[Gluster-users] Performance and redundancy help

Chad ccolumbu at hotmail.com
Fri Feb 26 17:01:30 UTC 2010


Ok, using glusterfs-volgen I rebuilt the config files and got the cluster working again.
The performance is improved from 1.6 to about 24, NFS is at about 11, and straight to the disks is 170+.
There seems to be a HUGE performance loss by using a network file system.

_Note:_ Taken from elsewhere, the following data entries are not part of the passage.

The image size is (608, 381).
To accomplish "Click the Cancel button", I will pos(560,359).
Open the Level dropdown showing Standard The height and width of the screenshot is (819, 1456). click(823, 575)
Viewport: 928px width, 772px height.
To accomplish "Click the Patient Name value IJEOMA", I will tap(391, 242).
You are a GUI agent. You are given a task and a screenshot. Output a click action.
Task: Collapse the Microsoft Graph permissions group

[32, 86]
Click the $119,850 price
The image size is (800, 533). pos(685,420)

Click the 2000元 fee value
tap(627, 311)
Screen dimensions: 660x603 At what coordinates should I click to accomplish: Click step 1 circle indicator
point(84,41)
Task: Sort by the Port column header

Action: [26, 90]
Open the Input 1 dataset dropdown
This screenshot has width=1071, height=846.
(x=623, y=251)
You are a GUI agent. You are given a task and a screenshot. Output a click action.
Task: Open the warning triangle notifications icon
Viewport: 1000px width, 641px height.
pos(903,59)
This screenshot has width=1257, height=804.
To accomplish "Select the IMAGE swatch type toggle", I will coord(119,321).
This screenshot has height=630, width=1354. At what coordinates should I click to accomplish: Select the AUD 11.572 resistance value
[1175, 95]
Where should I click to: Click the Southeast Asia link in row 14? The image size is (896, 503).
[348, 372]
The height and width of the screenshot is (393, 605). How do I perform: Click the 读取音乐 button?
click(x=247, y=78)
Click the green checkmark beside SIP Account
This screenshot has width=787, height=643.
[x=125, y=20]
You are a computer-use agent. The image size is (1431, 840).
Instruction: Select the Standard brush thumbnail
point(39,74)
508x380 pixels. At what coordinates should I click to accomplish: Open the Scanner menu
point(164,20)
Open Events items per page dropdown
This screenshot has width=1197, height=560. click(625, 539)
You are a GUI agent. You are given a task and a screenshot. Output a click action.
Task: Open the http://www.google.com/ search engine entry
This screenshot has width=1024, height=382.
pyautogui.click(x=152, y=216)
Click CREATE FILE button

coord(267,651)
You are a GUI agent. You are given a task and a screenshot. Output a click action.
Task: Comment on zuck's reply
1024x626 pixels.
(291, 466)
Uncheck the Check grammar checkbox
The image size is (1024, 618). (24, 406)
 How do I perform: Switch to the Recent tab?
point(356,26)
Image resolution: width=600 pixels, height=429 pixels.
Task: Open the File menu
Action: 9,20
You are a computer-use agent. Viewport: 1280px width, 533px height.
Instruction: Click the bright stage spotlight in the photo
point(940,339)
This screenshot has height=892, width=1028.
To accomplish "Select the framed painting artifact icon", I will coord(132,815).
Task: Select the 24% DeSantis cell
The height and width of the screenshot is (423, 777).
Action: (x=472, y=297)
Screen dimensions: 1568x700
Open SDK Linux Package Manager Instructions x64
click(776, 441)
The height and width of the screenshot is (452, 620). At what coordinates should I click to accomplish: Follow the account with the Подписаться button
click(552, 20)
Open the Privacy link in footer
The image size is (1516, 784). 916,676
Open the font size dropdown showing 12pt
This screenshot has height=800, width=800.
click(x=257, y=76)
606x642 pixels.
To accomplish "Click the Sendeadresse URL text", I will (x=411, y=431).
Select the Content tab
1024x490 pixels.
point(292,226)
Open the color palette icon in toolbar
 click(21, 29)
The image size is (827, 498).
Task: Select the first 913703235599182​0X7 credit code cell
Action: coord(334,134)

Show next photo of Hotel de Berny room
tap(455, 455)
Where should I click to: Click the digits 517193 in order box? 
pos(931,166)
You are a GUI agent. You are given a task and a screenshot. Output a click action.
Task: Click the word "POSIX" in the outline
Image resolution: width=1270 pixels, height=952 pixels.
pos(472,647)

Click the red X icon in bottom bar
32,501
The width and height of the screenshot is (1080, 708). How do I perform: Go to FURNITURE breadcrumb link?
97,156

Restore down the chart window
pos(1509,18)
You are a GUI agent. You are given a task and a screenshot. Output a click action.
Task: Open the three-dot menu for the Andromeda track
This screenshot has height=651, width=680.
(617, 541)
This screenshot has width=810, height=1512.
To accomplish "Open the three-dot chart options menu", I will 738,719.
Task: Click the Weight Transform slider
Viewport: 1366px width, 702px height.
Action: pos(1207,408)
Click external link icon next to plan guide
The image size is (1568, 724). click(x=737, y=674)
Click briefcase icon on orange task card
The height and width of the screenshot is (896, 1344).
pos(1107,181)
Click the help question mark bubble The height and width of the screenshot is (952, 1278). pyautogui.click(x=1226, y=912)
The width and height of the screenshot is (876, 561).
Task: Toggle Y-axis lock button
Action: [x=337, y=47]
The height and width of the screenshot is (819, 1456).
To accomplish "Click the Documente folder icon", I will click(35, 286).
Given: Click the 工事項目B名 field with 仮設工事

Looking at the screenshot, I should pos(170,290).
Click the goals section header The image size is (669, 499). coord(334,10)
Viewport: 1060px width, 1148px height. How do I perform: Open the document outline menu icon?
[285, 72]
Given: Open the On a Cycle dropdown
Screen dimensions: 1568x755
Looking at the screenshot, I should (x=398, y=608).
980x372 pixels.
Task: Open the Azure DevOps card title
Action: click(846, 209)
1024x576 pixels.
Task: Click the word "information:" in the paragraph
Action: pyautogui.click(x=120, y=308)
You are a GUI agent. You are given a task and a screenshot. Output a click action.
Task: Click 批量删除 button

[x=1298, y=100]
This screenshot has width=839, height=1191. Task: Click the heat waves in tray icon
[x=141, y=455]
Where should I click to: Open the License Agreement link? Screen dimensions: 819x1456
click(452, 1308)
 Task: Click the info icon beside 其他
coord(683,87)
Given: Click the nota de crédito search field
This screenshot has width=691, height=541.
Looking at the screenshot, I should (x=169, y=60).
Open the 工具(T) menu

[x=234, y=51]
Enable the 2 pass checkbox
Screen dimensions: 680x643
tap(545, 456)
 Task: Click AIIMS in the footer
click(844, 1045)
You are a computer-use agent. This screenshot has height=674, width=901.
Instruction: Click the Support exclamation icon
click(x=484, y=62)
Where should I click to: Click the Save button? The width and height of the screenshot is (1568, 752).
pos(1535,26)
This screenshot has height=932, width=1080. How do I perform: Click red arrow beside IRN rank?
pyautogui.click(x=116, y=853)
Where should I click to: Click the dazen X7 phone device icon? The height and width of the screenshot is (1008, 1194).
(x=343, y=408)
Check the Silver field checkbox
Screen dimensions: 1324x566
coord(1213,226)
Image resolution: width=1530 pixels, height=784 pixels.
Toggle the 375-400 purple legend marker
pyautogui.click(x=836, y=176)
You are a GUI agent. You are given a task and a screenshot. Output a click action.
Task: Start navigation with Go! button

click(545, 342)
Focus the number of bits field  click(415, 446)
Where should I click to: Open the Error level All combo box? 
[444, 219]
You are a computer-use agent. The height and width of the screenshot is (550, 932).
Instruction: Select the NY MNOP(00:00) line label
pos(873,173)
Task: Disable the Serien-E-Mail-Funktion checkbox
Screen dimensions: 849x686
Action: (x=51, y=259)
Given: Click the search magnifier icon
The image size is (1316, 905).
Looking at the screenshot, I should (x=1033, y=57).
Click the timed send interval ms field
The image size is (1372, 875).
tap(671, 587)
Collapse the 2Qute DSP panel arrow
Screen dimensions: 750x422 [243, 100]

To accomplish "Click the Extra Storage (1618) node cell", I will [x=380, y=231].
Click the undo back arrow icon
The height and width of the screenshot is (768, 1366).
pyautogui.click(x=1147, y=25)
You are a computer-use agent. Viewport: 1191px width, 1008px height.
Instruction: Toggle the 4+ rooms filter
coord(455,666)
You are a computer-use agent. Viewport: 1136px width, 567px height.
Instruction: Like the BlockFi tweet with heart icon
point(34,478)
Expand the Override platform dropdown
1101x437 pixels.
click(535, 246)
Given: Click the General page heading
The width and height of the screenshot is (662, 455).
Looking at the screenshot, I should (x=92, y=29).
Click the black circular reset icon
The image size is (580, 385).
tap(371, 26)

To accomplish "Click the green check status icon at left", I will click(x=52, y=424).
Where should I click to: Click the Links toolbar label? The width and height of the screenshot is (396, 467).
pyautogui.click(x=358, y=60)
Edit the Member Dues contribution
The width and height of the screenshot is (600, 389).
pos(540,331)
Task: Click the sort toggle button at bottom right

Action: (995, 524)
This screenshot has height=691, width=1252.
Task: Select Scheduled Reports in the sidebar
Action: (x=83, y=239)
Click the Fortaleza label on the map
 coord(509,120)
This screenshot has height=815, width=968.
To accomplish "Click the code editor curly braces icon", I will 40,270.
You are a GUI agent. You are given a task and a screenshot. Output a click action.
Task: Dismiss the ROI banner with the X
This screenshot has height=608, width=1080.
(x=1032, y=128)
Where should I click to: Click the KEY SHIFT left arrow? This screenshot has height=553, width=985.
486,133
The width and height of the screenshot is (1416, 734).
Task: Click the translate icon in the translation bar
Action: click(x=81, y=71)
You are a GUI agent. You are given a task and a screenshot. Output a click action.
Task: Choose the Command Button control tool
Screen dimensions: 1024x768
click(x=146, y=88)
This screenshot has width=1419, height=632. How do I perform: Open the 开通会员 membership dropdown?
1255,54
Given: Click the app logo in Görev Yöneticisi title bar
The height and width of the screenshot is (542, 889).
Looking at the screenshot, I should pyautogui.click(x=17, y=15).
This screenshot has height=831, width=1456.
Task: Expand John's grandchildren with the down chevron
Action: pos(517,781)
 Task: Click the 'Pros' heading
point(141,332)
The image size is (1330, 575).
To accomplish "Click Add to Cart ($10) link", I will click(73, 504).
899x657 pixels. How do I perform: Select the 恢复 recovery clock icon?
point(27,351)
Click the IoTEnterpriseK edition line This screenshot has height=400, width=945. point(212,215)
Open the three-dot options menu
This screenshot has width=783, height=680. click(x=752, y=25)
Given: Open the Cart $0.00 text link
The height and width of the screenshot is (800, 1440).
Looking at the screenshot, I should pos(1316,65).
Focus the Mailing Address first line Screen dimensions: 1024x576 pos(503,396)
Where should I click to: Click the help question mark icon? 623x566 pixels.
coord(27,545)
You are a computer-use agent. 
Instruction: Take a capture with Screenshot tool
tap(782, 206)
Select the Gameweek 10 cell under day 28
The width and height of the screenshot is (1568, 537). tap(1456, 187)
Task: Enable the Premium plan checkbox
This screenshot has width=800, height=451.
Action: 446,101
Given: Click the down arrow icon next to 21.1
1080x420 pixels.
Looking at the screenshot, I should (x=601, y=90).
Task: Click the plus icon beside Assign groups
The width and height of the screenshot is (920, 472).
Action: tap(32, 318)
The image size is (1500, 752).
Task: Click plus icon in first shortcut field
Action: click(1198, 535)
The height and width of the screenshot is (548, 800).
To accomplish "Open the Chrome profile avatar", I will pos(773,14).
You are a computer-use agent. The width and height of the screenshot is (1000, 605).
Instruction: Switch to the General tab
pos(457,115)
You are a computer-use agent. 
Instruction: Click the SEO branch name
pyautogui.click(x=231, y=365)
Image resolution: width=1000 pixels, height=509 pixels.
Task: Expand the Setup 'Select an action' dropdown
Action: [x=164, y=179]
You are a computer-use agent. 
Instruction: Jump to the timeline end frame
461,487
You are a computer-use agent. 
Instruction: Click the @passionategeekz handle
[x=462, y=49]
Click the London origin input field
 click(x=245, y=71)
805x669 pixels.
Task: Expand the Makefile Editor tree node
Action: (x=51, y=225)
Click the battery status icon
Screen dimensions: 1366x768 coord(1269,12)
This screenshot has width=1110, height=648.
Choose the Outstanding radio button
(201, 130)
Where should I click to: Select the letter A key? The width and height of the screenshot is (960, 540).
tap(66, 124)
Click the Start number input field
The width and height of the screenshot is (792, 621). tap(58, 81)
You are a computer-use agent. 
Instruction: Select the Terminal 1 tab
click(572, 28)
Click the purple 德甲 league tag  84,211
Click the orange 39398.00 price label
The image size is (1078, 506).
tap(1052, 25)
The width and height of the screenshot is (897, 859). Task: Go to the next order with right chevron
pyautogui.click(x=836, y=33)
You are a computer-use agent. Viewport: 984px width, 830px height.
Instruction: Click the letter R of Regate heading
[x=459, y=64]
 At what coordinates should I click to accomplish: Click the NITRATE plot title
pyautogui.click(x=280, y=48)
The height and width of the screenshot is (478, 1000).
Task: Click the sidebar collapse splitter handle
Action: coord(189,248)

I must still be doing something wrong, because I have several problems:
1. If I create a file on the client while 1 of the servers is down, when the server comes back up the file is still missing.
	I thought the servers were supposed to be replicated, why don't they re-sync?
2. If server 1 is down and 2 is up, it takes about 30 seconds to do a df on the client, that is WAY to long, lots of my applications will timeout in under that 
time.
	How do I get the client to work the same if 1 of the servers is down?
3. On the server if the network is down and I try to do a df it hangs my shell (the server has the glusterfs mounted as a client) This is typical behavior for 
NFS also, is there any way to timeout instead of hanging?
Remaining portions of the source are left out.